__Your instructions__: Scan the listing below. Report each line that includes "Disable".

__Records supplied__:

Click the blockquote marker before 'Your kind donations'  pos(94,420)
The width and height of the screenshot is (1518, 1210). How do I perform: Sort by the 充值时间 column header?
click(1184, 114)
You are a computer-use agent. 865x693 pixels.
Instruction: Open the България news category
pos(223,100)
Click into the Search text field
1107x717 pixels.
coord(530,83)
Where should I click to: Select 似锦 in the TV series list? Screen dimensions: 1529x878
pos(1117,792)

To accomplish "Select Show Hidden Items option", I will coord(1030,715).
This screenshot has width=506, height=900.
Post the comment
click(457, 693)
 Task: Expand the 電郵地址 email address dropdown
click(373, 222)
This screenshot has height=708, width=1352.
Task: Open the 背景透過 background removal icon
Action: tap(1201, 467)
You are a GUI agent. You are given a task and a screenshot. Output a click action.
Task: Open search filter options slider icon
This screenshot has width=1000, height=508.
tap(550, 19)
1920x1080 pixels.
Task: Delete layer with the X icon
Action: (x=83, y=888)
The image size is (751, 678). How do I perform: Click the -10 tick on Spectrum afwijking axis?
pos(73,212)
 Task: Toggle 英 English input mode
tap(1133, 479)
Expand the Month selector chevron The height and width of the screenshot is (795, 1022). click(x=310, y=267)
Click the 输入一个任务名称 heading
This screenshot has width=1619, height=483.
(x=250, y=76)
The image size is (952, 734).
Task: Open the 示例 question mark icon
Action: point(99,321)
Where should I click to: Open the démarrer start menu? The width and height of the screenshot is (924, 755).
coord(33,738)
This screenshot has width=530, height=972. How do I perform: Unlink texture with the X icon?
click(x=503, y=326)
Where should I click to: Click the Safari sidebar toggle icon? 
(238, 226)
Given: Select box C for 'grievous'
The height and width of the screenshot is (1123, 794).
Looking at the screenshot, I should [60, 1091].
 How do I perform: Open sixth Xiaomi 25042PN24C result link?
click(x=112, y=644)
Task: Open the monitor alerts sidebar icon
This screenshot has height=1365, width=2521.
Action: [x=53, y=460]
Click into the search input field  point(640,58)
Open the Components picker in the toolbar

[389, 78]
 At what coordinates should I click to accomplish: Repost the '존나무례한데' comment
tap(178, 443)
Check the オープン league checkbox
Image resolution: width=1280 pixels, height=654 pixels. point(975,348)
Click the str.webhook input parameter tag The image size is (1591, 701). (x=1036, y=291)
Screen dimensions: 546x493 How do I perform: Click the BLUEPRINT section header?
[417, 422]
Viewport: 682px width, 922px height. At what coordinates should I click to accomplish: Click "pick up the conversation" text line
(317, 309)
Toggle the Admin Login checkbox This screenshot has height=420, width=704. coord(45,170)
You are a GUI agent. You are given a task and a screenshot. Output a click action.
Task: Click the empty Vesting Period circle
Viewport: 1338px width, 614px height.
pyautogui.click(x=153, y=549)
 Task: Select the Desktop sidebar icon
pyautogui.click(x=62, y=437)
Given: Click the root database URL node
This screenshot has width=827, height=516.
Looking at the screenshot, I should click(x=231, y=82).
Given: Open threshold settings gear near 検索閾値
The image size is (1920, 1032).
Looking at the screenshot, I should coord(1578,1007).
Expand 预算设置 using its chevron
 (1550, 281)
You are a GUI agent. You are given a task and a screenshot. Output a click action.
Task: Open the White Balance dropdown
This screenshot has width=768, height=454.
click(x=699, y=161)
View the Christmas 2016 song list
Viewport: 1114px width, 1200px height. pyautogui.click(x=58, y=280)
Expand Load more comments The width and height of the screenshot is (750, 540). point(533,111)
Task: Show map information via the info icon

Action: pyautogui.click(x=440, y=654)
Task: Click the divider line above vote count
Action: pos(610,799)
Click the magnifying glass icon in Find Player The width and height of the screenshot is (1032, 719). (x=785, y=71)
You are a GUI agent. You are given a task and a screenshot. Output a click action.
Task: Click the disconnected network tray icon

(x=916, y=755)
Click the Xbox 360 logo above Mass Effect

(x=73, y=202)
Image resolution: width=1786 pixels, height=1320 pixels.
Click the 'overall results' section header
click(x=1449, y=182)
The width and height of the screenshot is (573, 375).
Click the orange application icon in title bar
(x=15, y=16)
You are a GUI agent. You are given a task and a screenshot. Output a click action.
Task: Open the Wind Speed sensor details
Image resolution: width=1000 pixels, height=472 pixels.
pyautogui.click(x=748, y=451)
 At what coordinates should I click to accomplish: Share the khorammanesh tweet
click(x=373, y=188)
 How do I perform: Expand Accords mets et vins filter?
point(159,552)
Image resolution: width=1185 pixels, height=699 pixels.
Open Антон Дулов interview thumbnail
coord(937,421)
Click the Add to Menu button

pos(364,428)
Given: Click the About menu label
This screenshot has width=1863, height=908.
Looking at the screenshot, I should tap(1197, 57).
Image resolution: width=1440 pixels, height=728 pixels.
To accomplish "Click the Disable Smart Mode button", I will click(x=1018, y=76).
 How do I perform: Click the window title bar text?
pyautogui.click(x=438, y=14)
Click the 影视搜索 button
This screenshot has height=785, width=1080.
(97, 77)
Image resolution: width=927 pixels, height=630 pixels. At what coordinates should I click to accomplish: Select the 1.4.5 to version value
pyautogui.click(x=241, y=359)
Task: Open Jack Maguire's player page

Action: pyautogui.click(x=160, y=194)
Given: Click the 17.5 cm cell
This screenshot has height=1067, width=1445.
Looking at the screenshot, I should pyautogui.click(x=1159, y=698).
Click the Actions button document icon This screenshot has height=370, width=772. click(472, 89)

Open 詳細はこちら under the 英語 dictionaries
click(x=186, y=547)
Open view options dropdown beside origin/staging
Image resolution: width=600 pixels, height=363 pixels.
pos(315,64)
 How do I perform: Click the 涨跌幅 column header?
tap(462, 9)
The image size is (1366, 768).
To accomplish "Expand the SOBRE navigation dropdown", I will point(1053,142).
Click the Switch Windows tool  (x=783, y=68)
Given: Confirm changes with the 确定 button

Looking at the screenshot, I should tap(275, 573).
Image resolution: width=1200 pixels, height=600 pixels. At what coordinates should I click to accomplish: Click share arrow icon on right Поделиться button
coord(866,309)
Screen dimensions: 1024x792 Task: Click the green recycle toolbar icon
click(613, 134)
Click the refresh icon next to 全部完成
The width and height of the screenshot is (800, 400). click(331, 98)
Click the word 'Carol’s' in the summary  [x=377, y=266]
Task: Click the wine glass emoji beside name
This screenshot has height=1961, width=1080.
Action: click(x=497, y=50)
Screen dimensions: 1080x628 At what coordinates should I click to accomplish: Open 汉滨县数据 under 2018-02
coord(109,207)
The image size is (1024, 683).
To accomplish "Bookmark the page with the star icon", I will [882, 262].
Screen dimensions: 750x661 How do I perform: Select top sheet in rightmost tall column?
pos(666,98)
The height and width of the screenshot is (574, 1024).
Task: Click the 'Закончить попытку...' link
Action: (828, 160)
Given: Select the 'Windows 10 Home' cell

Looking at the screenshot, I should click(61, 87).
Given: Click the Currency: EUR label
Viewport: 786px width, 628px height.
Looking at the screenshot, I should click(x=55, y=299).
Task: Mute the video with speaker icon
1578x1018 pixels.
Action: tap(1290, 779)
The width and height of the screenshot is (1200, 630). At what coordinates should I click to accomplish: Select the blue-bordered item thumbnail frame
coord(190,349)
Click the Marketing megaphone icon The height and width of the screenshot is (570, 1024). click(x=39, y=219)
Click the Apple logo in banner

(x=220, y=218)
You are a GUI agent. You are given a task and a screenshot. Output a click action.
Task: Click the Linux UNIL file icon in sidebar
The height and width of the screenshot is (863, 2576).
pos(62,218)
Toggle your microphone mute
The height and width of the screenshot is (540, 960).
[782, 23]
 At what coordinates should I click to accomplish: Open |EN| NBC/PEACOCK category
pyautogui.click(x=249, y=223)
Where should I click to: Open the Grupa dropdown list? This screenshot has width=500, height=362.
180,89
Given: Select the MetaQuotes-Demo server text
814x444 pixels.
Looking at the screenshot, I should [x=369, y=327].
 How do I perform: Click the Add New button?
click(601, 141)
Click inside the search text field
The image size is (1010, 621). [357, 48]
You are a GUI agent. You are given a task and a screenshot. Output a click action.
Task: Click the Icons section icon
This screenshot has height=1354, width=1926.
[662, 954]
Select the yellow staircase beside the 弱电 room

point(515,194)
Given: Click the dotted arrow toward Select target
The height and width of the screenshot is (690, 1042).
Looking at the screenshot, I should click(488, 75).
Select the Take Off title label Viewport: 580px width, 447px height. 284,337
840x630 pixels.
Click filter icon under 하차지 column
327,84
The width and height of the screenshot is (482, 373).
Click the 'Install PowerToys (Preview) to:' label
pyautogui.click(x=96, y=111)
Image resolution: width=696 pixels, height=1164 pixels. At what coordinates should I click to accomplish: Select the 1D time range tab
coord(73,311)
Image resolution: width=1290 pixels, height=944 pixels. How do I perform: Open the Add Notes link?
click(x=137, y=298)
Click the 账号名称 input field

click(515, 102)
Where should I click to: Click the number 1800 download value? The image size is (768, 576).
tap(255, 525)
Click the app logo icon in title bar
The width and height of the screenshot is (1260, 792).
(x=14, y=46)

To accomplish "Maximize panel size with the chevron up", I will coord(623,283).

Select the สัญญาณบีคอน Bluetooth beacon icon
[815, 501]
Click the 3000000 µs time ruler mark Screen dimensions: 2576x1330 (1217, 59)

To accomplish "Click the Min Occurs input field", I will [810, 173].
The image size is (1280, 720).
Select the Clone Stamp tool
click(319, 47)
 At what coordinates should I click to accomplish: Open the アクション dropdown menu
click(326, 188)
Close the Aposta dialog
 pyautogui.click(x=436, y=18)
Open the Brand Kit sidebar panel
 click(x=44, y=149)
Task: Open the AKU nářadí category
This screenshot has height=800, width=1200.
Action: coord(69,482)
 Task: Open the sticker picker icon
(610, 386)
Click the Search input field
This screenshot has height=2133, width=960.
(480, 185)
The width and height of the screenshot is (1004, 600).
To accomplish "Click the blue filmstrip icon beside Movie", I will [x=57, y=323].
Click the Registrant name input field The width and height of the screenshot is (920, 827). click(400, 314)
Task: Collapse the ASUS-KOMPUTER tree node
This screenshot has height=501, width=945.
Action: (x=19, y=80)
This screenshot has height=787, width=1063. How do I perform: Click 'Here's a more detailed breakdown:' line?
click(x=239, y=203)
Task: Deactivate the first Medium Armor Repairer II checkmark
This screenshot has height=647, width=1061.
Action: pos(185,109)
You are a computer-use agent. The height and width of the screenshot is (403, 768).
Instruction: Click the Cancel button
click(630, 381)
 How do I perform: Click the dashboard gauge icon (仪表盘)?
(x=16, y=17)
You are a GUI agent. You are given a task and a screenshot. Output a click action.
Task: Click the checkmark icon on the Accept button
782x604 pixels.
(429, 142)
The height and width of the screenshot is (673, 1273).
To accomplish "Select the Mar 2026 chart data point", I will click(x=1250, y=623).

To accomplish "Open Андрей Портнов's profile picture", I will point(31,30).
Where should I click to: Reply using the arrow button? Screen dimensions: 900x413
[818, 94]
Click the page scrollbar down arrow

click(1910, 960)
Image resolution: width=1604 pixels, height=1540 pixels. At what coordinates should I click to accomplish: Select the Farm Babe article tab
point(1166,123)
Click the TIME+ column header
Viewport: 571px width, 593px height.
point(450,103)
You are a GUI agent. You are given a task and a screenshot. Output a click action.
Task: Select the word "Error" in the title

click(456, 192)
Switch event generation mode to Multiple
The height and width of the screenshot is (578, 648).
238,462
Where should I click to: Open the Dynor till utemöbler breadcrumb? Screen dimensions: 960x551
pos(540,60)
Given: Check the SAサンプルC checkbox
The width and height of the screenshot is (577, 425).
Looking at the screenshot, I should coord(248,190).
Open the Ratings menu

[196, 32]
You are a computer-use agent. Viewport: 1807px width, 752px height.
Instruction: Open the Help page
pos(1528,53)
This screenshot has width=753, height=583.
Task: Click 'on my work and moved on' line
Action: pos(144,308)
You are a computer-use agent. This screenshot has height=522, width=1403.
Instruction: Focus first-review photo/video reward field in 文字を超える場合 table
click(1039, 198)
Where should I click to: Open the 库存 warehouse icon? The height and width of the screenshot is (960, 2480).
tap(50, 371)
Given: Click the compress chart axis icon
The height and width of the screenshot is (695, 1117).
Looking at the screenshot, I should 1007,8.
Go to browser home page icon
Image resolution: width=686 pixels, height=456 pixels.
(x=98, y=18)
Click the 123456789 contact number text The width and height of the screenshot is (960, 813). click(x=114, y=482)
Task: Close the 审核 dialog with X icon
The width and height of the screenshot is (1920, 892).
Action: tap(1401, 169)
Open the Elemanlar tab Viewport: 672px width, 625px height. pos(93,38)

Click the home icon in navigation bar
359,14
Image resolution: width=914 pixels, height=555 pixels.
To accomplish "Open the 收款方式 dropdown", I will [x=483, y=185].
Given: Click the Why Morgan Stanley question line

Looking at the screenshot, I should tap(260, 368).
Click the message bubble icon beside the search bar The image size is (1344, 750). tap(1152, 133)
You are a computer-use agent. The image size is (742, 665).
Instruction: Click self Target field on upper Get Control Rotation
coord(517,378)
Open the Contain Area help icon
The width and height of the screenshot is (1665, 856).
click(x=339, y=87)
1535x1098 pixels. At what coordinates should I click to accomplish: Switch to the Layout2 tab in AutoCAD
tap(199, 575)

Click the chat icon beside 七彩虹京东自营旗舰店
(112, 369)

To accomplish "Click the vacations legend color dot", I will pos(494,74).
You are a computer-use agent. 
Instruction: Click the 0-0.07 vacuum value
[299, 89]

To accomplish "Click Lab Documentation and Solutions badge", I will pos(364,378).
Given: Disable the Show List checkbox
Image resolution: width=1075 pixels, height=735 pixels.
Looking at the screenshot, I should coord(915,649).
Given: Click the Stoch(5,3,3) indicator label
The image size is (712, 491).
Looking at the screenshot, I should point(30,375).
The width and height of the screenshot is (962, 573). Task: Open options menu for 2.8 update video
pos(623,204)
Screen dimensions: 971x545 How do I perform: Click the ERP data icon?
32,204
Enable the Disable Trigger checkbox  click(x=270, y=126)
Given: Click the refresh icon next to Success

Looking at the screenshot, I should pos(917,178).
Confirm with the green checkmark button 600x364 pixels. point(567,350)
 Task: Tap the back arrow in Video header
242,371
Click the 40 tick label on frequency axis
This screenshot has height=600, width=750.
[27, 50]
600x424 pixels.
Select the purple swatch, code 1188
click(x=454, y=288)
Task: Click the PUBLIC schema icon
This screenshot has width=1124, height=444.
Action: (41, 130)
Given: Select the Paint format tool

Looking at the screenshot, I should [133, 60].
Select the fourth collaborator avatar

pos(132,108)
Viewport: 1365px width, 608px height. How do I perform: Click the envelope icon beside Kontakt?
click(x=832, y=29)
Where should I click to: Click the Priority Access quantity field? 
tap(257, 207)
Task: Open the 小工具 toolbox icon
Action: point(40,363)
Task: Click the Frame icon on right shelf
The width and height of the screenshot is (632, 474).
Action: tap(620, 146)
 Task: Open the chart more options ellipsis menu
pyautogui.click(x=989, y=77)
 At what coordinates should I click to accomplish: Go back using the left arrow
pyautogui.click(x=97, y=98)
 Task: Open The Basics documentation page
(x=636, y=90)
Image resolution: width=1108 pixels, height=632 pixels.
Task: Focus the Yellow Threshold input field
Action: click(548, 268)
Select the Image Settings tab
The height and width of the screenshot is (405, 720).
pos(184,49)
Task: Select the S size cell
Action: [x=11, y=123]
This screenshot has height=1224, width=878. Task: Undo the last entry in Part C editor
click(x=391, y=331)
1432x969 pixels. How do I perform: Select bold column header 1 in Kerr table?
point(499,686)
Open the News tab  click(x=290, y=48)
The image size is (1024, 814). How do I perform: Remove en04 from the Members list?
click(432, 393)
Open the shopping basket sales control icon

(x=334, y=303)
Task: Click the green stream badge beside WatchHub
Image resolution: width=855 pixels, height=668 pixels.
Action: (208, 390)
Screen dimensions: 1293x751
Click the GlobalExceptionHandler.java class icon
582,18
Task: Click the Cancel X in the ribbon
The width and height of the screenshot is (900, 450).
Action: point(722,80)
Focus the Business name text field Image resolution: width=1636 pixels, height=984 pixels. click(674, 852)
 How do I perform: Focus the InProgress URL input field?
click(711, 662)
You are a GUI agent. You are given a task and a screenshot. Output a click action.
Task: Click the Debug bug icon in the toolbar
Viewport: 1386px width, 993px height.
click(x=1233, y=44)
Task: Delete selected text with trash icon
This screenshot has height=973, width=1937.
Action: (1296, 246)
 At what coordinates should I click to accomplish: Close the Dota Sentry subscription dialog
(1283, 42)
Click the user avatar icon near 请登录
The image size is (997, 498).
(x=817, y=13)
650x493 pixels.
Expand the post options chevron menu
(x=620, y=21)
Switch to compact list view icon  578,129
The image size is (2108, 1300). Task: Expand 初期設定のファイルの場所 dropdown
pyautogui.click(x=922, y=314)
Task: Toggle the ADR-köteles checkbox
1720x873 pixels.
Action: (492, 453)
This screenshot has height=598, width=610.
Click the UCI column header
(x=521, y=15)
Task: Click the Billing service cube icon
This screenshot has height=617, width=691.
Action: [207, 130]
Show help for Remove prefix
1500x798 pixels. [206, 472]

__Exercise response__:
To accomplish "Click the Disable Smart Mode button", I will click(x=1018, y=76).
Given: Disable the Show List checkbox
Enable the Disable Trigger checkbox  click(x=270, y=126)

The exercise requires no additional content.